### Pointing records for text and elements
** begin **
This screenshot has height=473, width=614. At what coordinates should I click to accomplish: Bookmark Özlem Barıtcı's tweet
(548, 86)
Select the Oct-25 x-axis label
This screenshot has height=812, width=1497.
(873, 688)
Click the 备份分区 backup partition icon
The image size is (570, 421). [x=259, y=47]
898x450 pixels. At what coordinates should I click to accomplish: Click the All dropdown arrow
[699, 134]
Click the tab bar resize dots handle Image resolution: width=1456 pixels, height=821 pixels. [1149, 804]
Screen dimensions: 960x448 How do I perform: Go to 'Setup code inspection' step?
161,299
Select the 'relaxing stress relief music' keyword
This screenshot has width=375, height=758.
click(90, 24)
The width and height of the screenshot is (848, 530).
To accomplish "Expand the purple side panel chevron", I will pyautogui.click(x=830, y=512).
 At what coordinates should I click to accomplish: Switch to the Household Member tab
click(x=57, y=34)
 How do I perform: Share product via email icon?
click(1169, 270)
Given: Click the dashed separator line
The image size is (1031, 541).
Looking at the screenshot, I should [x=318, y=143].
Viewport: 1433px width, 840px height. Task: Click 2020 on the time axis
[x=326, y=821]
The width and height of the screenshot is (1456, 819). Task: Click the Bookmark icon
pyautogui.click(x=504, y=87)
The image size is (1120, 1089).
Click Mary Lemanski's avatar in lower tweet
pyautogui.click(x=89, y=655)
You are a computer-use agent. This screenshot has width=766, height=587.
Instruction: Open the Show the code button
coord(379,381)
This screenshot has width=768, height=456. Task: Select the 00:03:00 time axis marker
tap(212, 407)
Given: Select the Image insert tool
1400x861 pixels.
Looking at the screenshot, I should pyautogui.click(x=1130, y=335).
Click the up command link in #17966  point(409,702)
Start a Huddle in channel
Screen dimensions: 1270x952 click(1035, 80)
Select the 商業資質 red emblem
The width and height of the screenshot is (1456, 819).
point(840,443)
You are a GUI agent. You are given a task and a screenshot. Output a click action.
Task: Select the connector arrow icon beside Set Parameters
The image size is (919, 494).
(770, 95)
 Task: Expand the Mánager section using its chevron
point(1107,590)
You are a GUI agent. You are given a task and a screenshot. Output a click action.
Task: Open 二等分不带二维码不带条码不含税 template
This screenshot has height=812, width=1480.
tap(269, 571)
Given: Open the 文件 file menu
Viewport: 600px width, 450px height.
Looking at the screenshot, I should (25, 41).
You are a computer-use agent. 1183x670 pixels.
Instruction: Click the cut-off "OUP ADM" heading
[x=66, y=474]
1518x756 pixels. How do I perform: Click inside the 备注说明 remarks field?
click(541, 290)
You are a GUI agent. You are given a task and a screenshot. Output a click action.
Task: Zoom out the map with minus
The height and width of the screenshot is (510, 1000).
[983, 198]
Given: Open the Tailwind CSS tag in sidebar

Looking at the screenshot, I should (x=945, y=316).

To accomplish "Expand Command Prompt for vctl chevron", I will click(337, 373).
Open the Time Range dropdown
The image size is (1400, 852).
** end **
### PROBLEM TO WORK ON
Duplicate the records from the line with "The width and height of the screenshot is (848, 530)." up to and including the line with "click(x=57, y=34)".

### THE ANSWER
The width and height of the screenshot is (848, 530).
To accomplish "Expand the purple side panel chevron", I will pyautogui.click(x=830, y=512).
 At what coordinates should I click to accomplish: Switch to the Household Member tab
click(x=57, y=34)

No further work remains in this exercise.